We are provided with three statements about the cost of different bundles of items:
1. Three shirts, two pairs of pants, and one hat cost $97.
2. One shirt, four pairs of pants, and two hats cost $119.
3. Three shirts, one pair of pants, and five hats cost $125.

**step3** Formulating a comparison strategy

To find the cost of one shirt, we need to compare the given combinations in a way that allows us to isolate the cost of the shirts. Let's look at the first two statements and see if we can make the number of pants and hats the same.

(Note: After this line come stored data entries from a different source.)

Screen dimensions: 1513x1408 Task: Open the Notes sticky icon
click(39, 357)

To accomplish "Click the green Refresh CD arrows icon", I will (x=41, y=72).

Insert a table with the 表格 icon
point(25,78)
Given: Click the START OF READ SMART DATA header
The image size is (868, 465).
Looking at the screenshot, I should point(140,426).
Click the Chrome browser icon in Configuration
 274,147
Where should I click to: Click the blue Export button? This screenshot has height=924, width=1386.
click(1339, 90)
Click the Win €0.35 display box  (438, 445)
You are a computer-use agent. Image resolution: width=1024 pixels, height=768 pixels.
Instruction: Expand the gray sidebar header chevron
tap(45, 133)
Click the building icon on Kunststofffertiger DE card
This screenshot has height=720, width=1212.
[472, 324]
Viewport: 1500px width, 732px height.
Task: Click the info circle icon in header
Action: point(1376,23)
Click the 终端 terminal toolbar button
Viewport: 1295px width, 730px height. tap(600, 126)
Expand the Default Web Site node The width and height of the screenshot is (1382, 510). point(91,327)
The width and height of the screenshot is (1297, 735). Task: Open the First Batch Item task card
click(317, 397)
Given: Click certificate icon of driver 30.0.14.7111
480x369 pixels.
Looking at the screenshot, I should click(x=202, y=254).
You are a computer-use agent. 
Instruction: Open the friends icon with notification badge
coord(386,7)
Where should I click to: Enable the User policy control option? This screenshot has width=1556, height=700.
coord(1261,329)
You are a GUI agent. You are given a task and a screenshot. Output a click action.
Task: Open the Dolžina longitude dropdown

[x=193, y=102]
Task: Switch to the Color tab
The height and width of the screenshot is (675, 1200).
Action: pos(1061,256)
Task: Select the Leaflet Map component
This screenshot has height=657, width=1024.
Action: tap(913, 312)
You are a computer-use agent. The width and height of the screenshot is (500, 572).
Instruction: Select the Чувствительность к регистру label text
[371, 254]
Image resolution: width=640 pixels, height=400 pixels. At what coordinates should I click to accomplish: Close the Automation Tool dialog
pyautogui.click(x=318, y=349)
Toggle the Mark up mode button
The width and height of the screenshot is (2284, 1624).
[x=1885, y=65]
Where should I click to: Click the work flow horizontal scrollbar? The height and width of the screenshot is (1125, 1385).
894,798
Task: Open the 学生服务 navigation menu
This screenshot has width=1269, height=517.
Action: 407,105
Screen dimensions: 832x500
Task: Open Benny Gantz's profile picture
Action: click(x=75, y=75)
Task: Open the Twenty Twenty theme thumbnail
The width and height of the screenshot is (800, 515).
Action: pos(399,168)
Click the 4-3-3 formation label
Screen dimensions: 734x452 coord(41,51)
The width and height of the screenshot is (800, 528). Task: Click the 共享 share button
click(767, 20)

**step4** Creating a modified bundle from the first statement

Consider the items from the first statement: 3 shirts, 2 pairs of pants, and 1 hat cost $97.
If we were to buy two sets of these items, the total number of items and the total cost would double.
Number of shirts: $$3 \times 2 = 6$$
Number of pairs of pants: $$2 \times 2 = 4$$
Number of hats: $$1 \times 2 = 2$$
Total cost for this doubled bundle: $$2 \times \$97 = \$194$$
So, 6 shirts, 4 pairs of pants, and 2 hats would cost $194.

**step5** Comparing the modified bundle with the second statement

Now, let's compare this new bundle (6 shirts, 4 pairs of pants, 2 hats for $194) with the items described in the second statement (1 shirt, 4 pairs of pants, 2 hats for $119).
Notice that both bundles have the same number of pairs of pants (4) and the same number of hats (2).
The difference between these two bundles is only in the number of shirts and the total cost.
Difference in number of shirts:
$$6 \text{ shirts} - 1 \text{ shirt} = 5 \text{ shirts}$$
Difference in total cost:
$$\$194 - \$119 = \$75$$
This means that the cost difference of $75 is exactly the cost of the 5 additional shirts.

**step6** Calculating the cost of one shirt

Since 5 shirts cost $75, to find the cost of one shirt, we divide the total cost of these 5 shirts by 5.
Cost of one shirt:
$$\$75 \div 5 = \$15$$
Therefore, the cost of one shirt is $15.